┌──

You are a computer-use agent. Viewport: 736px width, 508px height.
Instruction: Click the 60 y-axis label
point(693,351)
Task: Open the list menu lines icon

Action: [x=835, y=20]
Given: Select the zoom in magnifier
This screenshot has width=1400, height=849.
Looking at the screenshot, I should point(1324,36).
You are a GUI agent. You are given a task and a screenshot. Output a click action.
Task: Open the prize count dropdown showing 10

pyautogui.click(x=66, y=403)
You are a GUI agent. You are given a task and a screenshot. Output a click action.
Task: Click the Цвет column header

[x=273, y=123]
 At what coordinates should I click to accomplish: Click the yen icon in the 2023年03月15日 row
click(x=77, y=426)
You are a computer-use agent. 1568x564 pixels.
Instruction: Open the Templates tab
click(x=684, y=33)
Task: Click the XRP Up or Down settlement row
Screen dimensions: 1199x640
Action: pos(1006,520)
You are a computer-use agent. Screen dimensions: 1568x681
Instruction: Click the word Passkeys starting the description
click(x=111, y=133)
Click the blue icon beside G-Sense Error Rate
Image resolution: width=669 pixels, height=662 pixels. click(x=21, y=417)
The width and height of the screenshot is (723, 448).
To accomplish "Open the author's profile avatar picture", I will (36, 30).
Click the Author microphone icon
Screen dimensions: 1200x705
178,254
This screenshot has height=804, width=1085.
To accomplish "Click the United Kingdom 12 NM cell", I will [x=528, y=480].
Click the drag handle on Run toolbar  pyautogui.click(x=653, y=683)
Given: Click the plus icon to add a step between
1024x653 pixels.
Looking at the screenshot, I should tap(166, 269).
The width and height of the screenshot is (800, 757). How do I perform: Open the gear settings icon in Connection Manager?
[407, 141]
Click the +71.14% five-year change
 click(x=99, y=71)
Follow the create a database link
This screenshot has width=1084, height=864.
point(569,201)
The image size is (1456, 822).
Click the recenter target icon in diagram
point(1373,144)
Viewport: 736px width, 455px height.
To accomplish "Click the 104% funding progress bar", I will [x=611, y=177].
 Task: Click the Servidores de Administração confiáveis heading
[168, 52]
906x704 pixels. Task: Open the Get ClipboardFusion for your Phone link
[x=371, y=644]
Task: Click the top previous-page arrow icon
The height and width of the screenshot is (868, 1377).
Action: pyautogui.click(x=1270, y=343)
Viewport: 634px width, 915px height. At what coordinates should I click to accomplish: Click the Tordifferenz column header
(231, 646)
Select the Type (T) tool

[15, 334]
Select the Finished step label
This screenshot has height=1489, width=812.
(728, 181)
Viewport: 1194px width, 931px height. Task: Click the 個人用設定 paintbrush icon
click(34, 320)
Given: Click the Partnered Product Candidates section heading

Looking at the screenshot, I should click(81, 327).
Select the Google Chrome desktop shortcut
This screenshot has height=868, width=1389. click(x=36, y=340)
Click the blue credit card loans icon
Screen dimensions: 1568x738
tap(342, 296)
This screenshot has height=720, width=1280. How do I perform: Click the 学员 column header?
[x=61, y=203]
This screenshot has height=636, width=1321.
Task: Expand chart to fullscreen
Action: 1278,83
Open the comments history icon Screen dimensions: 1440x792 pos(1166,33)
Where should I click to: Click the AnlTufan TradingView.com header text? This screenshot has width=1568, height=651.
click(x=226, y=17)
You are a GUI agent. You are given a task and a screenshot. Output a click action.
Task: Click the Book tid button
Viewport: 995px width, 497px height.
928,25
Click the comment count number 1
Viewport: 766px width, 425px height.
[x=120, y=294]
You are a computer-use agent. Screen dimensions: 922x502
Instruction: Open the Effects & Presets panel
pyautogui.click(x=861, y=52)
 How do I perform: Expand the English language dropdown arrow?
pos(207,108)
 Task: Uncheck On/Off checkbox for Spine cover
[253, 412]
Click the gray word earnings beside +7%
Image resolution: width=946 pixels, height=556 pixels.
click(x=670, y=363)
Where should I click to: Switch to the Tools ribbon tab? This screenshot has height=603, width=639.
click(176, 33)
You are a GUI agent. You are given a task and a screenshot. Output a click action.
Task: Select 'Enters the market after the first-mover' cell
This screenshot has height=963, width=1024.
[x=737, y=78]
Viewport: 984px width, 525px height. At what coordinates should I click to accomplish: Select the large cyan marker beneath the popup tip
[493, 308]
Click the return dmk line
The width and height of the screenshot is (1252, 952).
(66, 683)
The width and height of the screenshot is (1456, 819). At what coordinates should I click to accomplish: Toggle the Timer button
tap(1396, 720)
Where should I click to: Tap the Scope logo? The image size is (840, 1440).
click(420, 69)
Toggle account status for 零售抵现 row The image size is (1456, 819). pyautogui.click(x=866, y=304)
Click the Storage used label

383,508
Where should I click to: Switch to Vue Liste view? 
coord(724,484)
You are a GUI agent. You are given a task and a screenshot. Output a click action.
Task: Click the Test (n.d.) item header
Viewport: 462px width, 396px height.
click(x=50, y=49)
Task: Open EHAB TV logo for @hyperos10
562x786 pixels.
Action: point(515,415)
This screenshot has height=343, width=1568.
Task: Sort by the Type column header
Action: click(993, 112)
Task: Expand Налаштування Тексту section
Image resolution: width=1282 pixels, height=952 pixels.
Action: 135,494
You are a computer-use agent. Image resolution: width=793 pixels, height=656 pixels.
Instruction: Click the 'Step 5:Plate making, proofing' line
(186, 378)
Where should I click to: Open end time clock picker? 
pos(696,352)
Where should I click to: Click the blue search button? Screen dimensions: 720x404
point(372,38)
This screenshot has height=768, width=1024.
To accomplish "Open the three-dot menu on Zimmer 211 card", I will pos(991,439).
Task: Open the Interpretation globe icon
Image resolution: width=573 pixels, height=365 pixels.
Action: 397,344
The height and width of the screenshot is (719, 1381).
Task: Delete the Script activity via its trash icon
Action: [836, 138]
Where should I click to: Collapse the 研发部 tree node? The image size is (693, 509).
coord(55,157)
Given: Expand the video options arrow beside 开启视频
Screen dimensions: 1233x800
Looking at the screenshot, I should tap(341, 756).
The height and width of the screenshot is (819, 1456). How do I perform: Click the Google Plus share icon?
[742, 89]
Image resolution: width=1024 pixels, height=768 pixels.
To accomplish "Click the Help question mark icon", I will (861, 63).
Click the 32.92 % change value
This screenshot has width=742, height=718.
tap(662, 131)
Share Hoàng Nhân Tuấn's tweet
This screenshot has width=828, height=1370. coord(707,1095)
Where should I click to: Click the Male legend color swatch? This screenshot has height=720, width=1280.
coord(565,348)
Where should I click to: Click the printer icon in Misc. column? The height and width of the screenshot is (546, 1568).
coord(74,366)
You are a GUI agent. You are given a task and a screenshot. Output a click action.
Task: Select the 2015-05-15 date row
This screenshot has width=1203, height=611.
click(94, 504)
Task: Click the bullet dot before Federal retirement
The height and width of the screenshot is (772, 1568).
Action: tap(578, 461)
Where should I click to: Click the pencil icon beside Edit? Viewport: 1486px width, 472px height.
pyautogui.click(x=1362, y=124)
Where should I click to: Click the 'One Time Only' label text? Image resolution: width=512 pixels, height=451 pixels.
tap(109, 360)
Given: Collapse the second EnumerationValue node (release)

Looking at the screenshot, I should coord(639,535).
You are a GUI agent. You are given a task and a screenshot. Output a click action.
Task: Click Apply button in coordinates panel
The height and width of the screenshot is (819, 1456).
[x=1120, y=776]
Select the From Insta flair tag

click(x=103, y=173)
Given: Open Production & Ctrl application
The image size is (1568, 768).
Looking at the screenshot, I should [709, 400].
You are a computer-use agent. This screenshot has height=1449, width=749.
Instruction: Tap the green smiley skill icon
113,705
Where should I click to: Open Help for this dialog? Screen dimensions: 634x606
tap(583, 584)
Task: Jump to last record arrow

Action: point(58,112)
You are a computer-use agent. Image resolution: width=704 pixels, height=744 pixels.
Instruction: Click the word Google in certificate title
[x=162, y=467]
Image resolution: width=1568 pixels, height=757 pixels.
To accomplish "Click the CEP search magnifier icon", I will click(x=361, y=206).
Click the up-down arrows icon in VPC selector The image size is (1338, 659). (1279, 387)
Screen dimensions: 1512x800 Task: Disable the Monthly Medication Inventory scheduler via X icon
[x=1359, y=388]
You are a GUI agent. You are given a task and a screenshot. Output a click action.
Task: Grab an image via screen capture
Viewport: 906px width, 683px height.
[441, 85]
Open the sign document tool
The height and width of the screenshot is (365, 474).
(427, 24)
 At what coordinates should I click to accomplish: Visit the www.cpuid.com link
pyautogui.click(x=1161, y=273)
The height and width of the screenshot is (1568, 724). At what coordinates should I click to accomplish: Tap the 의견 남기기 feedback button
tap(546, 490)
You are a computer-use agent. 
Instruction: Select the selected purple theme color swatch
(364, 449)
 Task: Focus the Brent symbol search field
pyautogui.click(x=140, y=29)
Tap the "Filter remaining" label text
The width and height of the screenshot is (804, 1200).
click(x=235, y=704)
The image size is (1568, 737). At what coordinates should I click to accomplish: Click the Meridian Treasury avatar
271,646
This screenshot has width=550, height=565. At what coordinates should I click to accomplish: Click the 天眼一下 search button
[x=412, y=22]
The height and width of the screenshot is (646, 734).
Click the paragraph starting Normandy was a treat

└──

PROBLEM REQUIREMENTS - Read through the entries and copy each line in which "cell" appears.

EXERCISE OUTPUT -
To accomplish "Click the United Kingdom 12 NM cell", I will [x=528, y=480].
Task: Select 'Enters the market after the first-mover' cell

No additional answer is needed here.